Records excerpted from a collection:
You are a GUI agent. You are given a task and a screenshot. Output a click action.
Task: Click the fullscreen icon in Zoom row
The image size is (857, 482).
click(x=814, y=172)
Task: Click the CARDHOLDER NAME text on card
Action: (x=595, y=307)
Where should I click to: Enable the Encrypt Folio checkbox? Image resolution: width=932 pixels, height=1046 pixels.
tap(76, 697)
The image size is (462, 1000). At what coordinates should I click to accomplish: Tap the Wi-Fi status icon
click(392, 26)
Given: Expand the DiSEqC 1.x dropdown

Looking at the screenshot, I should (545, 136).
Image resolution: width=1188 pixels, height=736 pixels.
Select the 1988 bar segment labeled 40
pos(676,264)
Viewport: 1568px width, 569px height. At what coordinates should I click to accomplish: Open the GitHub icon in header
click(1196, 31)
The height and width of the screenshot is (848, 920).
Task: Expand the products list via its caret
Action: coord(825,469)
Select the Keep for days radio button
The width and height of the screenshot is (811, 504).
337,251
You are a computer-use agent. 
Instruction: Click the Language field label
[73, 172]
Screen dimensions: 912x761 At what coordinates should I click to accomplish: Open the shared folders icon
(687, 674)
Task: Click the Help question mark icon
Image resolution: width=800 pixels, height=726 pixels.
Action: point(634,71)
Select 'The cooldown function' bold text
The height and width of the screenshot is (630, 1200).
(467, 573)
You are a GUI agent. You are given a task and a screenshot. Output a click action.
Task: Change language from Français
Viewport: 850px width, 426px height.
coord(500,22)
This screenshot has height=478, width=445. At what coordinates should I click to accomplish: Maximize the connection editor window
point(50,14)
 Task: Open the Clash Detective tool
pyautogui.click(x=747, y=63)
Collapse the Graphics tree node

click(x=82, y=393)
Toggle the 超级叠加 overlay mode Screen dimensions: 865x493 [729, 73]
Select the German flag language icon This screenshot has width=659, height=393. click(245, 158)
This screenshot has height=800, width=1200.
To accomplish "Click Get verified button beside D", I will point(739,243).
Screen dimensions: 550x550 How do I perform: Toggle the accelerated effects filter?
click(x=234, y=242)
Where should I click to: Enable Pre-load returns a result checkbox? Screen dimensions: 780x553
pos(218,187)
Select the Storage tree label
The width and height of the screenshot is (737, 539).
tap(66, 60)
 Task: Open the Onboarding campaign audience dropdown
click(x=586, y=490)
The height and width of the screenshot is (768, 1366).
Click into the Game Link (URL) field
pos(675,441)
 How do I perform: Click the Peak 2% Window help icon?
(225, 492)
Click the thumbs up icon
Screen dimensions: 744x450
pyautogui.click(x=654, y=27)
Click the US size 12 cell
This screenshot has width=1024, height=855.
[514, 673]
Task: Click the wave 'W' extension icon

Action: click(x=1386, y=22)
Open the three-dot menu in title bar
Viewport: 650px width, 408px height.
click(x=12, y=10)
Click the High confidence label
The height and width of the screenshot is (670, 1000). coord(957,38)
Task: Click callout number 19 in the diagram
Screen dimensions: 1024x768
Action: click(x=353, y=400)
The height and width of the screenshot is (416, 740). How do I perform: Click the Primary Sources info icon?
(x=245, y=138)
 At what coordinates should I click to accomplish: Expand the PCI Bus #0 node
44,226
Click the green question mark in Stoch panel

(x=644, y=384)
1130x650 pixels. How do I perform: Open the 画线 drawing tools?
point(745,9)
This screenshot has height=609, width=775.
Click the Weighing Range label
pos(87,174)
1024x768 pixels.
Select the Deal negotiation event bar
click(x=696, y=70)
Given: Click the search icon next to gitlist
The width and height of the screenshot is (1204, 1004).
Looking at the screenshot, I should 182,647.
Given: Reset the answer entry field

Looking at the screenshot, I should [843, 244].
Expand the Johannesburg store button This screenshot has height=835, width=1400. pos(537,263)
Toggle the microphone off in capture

## [EXERCISE PROMPT]
Now copy each line of the entries that mentions "button".

## [RESULT FOR THIS EXERCISE]
Select the Keep for days radio button
To accomplish "Click Get verified button beside D", I will point(739,243).
Expand the Johannesburg store button This screenshot has height=835, width=1400. pos(537,263)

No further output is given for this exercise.